Listed records START
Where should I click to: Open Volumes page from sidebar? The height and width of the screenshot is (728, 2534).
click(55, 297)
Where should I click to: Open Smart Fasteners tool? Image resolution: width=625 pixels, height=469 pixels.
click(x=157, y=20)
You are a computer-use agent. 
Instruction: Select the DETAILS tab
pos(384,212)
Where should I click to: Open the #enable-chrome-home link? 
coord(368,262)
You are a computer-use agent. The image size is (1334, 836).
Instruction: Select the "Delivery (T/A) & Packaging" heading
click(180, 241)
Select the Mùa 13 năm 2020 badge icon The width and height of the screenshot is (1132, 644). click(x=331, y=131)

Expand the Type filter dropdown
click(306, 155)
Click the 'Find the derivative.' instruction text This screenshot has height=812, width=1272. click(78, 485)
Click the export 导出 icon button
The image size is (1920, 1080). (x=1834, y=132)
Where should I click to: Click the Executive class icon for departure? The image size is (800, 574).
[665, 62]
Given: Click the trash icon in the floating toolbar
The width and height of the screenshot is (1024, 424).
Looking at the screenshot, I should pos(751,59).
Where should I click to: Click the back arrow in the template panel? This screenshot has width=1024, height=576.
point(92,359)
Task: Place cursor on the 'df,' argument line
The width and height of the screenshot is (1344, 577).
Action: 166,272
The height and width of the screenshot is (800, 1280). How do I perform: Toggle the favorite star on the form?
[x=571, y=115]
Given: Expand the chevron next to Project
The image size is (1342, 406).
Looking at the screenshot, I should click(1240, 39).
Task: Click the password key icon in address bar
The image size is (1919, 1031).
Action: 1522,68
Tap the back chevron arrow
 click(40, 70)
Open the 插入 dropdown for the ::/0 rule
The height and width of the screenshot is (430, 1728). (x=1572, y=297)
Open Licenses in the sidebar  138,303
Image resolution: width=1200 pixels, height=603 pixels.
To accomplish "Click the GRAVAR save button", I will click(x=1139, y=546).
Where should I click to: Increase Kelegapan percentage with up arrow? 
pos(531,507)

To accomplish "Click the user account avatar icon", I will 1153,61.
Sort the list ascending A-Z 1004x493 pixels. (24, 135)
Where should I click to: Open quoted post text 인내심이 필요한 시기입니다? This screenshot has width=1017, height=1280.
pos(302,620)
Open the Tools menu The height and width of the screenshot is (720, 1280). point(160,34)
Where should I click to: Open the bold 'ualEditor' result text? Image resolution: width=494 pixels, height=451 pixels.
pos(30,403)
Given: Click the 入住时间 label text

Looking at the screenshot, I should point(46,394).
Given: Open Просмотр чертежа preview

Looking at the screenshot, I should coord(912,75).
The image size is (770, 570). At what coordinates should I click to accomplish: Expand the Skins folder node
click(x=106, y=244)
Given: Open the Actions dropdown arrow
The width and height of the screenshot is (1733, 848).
Listed records END
→ How to complete this task: In the entries above, which lines hold the word "will"? Copy them out.

→ Response to the task:
To accomplish "Click the GRAVAR save button", I will click(x=1139, y=546).
To accomplish "Click the user account avatar icon", I will 1153,61.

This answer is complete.